### What you should do
The answer is to be all of the data below, reproduced exactly.

[Collection entries]
▼

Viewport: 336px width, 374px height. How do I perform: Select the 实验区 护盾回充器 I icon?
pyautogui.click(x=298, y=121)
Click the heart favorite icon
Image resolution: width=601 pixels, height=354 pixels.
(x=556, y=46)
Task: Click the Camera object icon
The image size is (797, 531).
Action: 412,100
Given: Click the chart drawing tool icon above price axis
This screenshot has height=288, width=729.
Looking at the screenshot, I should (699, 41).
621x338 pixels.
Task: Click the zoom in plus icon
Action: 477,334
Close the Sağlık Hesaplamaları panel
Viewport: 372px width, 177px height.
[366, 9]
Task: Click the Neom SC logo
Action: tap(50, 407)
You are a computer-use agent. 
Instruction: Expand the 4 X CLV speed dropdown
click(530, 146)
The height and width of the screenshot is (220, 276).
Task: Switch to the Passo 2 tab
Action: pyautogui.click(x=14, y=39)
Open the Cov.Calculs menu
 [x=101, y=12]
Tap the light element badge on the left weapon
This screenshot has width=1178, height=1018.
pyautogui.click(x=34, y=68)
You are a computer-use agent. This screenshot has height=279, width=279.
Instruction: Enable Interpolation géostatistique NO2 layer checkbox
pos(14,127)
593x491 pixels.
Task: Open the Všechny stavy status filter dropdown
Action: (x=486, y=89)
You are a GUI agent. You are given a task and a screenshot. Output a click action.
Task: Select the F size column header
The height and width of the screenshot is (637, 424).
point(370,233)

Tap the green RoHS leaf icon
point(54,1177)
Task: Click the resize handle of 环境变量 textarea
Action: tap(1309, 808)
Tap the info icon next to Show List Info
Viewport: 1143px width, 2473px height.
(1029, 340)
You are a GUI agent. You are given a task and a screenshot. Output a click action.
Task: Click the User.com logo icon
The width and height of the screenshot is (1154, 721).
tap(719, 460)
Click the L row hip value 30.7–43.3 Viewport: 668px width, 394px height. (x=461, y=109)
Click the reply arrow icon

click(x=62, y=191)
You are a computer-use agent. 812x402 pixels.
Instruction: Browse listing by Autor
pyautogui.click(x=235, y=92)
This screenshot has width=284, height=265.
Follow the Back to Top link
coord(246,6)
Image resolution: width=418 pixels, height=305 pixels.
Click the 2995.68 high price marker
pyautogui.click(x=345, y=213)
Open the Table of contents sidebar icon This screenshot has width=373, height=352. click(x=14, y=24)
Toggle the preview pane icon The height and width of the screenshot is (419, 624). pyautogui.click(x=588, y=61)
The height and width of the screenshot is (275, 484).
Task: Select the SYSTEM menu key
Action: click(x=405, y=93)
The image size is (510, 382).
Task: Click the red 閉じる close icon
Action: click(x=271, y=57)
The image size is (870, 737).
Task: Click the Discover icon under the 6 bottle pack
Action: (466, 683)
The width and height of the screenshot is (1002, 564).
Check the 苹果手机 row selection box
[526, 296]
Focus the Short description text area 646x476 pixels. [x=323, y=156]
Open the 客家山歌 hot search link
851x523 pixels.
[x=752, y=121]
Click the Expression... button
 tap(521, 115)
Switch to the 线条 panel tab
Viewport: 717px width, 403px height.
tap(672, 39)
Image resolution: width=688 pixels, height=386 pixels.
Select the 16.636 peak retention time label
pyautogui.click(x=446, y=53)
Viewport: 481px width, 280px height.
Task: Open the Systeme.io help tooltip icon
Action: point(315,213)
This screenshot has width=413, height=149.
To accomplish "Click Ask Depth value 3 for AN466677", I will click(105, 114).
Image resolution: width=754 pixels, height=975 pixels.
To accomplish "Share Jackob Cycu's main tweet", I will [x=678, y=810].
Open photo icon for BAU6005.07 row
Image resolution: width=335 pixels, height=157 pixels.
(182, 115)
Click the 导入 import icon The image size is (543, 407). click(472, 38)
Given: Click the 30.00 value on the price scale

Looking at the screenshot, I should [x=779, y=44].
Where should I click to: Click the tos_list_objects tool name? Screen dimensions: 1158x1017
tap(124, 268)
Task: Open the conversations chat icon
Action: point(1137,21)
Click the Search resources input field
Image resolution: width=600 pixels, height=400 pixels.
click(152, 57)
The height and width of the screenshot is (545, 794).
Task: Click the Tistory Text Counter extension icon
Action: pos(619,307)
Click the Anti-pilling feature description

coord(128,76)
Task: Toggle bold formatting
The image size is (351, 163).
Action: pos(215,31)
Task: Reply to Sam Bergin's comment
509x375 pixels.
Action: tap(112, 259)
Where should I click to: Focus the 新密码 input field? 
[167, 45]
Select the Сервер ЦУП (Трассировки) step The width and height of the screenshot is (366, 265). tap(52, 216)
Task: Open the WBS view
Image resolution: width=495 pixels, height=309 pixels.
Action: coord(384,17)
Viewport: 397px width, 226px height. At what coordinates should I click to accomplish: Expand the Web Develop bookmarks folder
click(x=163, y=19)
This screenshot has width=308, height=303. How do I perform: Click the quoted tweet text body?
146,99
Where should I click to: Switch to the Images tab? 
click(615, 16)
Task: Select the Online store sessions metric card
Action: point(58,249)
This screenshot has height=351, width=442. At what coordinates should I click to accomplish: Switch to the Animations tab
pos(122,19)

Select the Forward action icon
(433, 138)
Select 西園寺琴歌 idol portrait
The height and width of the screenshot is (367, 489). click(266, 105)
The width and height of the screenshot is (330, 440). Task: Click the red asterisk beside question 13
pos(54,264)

▲

### Answer below
Viewport: 336px width, 374px height. How do I perform: Select the 实验区 护盾回充器 I icon?
pyautogui.click(x=298, y=121)
Click the heart favorite icon
Image resolution: width=601 pixels, height=354 pixels.
(x=556, y=46)
Task: Click the Camera object icon
The image size is (797, 531).
Action: 412,100
Given: Click the chart drawing tool icon above price axis
This screenshot has height=288, width=729.
Looking at the screenshot, I should (699, 41).
621x338 pixels.
Task: Click the zoom in plus icon
Action: 477,334
Close the Sağlık Hesaplamaları panel
Viewport: 372px width, 177px height.
[366, 9]
Task: Click the Neom SC logo
Action: tap(50, 407)
You are a computer-use agent. 
Instruction: Expand the 4 X CLV speed dropdown
click(530, 146)
The height and width of the screenshot is (220, 276).
Task: Switch to the Passo 2 tab
Action: pyautogui.click(x=14, y=39)
Open the Cov.Calculs menu
 [x=101, y=12]
Tap the light element badge on the left weapon
This screenshot has width=1178, height=1018.
pyautogui.click(x=34, y=68)
You are a computer-use agent. This screenshot has height=279, width=279.
Instruction: Enable Interpolation géostatistique NO2 layer checkbox
pos(14,127)
593x491 pixels.
Task: Open the Všechny stavy status filter dropdown
Action: (x=486, y=89)
You are a GUI agent. You are given a task and a screenshot. Output a click action.
Task: Select the F size column header
The height and width of the screenshot is (637, 424).
point(370,233)

Tap the green RoHS leaf icon
point(54,1177)
Task: Click the resize handle of 环境变量 textarea
Action: tap(1309, 808)
Tap the info icon next to Show List Info
Viewport: 1143px width, 2473px height.
(1029, 340)
You are a GUI agent. You are given a task and a screenshot. Output a click action.
Task: Click the User.com logo icon
The width and height of the screenshot is (1154, 721).
tap(719, 460)
Click the L row hip value 30.7–43.3 Viewport: 668px width, 394px height. (x=461, y=109)
Click the reply arrow icon

click(x=62, y=191)
You are a computer-use agent. 812x402 pixels.
Instruction: Browse listing by Autor
pyautogui.click(x=235, y=92)
This screenshot has width=284, height=265.
Follow the Back to Top link
coord(246,6)
Image resolution: width=418 pixels, height=305 pixels.
Click the 2995.68 high price marker
pyautogui.click(x=345, y=213)
Open the Table of contents sidebar icon This screenshot has width=373, height=352. click(x=14, y=24)
Toggle the preview pane icon The height and width of the screenshot is (419, 624). pyautogui.click(x=588, y=61)
The height and width of the screenshot is (275, 484).
Task: Select the SYSTEM menu key
Action: click(x=405, y=93)
The image size is (510, 382).
Task: Click the red 閉じる close icon
Action: click(x=271, y=57)
The image size is (870, 737).
Task: Click the Discover icon under the 6 bottle pack
Action: (466, 683)
The width and height of the screenshot is (1002, 564).
Check the 苹果手机 row selection box
[526, 296]
Focus the Short description text area 646x476 pixels. [x=323, y=156]
Open the 客家山歌 hot search link
851x523 pixels.
[x=752, y=121]
Click the Expression... button
 tap(521, 115)
Switch to the 线条 panel tab
Viewport: 717px width, 403px height.
tap(672, 39)
Image resolution: width=688 pixels, height=386 pixels.
Select the 16.636 peak retention time label
pyautogui.click(x=446, y=53)
Viewport: 481px width, 280px height.
Task: Open the Systeme.io help tooltip icon
Action: point(315,213)
This screenshot has width=413, height=149.
To accomplish "Click Ask Depth value 3 for AN466677", I will click(105, 114).
Image resolution: width=754 pixels, height=975 pixels.
To accomplish "Share Jackob Cycu's main tweet", I will [x=678, y=810].
Open photo icon for BAU6005.07 row
Image resolution: width=335 pixels, height=157 pixels.
(182, 115)
Click the 导入 import icon The image size is (543, 407). click(472, 38)
Given: Click the 30.00 value on the price scale

Looking at the screenshot, I should [x=779, y=44].
Where should I click to: Click the tos_list_objects tool name? Screen dimensions: 1158x1017
tap(124, 268)
Task: Open the conversations chat icon
Action: point(1137,21)
Click the Search resources input field
Image resolution: width=600 pixels, height=400 pixels.
click(152, 57)
The height and width of the screenshot is (545, 794).
Task: Click the Tistory Text Counter extension icon
Action: pos(619,307)
Click the Anti-pilling feature description

coord(128,76)
Task: Toggle bold formatting
The image size is (351, 163).
Action: pos(215,31)
Task: Reply to Sam Bergin's comment
509x375 pixels.
Action: tap(112, 259)
Where should I click to: Focus the 新密码 input field? 
[167, 45]
Select the Сервер ЦУП (Трассировки) step The width and height of the screenshot is (366, 265). tap(52, 216)
Task: Open the WBS view
Image resolution: width=495 pixels, height=309 pixels.
Action: coord(384,17)
Viewport: 397px width, 226px height. At what coordinates should I click to accomplish: Expand the Web Develop bookmarks folder
click(x=163, y=19)
This screenshot has width=308, height=303. How do I perform: Click the quoted tweet text body?
146,99
Where should I click to: Switch to the Images tab? 
click(615, 16)
Task: Select the Online store sessions metric card
Action: point(58,249)
This screenshot has height=351, width=442. At what coordinates should I click to accomplish: Switch to the Animations tab
pos(122,19)

Select the Forward action icon
(433, 138)
Select 西園寺琴歌 idol portrait
The height and width of the screenshot is (367, 489). click(266, 105)
The width and height of the screenshot is (330, 440). Task: Click the red asterisk beside question 13
pos(54,264)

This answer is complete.